Methods: A total of 324 breast nodules from 236 patients with baseline 18F-fluorodeoxyglucose (18F-FDG) positron emission tomography/computed tomography (PET/CT) were retrospectively analyzed. After grouping breast DLBCL and breast IDC patients, external and internal datasets were divided according to the data collected by different centers. Preprocessing was then used to process the original PET/CT images and an attention-based aggregate convolutional neural network (AACNN) model was designed. The AACNN model was trained using patches of CT or PET tumor images and optimized with an improved loss function. The final ensemble predictive model was built using distance weight voting. Finally, the model performance was evaluated and statistically verified.

Results: A total of 249 breast nodules from Fudan University Shanghai Cancer Center (FUSCC) and 75 breast nodules from Shanghai Proton and Heavy Ion Center (SPHIC) were selected as internal and external datasets, respectively. On the internal testing, our method yielded an area under the curve (AUC), accuracy (ACC), sensitivity (SEN), specificity (SPE), positive predictive value (PPV), negative predictive value (NPV), and harmonic mean of precision and sensitivity (F1) of 0.886, 83.0%, 80.9%, 85.0%, 84.8%, 81.2%, and 0.828, respectively. Meanwhile on the external testing, the results were 0.788, 71.6%, 61.4%, 84.7%, 84.0%, 62.6%, and 0.709, respectively.
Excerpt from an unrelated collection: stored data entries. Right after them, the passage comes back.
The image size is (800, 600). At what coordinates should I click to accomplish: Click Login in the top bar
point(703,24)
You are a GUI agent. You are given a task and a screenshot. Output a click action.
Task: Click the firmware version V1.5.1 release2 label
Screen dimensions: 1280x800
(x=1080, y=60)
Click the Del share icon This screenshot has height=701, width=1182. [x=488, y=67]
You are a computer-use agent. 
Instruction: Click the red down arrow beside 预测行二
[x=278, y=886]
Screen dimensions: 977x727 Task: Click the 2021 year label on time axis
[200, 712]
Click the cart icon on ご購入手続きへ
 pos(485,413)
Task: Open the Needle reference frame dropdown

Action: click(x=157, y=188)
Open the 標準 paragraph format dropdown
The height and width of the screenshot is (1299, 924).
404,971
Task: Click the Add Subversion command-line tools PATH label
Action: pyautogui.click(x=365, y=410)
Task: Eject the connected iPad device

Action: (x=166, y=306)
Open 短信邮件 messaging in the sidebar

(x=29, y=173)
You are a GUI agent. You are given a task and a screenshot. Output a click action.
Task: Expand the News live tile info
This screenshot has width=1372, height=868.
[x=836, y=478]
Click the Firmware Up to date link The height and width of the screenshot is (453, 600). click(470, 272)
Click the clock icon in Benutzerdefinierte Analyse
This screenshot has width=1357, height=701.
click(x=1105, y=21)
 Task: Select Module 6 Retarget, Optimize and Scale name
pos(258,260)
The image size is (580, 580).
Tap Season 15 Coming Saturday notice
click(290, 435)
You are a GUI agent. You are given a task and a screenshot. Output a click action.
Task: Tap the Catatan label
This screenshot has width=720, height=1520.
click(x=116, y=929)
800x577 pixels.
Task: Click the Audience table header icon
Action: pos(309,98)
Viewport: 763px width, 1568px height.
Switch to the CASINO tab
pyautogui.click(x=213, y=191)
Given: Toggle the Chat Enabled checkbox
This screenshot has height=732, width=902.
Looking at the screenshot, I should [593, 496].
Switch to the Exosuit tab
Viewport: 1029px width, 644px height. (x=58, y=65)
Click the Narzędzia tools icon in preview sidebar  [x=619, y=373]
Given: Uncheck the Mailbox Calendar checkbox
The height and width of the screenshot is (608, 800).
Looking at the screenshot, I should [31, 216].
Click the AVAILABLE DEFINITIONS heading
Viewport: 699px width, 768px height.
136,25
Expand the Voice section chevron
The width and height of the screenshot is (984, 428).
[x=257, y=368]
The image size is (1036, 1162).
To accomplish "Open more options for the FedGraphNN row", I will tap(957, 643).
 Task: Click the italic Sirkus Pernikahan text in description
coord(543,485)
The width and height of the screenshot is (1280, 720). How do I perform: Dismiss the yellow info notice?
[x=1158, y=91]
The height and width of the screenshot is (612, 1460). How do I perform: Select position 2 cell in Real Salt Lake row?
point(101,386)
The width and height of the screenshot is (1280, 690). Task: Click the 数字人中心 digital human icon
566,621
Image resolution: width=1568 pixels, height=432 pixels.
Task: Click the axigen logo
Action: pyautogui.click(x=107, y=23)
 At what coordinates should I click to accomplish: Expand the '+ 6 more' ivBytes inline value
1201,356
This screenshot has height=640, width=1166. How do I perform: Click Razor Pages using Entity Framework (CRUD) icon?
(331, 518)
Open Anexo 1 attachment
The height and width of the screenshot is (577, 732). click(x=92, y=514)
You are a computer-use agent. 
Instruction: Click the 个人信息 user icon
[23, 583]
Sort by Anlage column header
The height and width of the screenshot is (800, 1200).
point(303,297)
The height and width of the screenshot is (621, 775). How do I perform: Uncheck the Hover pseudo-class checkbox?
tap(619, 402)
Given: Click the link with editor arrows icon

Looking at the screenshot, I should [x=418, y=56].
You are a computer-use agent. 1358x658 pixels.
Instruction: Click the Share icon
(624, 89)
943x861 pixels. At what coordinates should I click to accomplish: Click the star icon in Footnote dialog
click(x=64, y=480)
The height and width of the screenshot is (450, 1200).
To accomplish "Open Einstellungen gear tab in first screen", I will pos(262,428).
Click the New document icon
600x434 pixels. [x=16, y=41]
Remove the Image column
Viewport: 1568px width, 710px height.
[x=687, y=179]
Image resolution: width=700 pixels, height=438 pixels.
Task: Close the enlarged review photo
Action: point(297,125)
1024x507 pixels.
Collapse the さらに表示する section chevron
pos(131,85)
Conclusions: Our study outlines a deep learning radiomics method which can automatically, noninvasively, and accurately differentiate breast DLBCL from breast IDC, which will be more in line with the needs and strategies of precision medicine, individualized diagnosis, and treatment.

Keywords: Breast diffuse large B-cell lymphoma (breast DLBCL); breast invasive ductal carcinoma (IDC); positron emission tomography/computed tomography (PET/CT); deep learning radiomics; precision medicine


Submitted Dec 01, 2022. Accepted for publication Jul 24, 2023. Published online Aug 15, 2023.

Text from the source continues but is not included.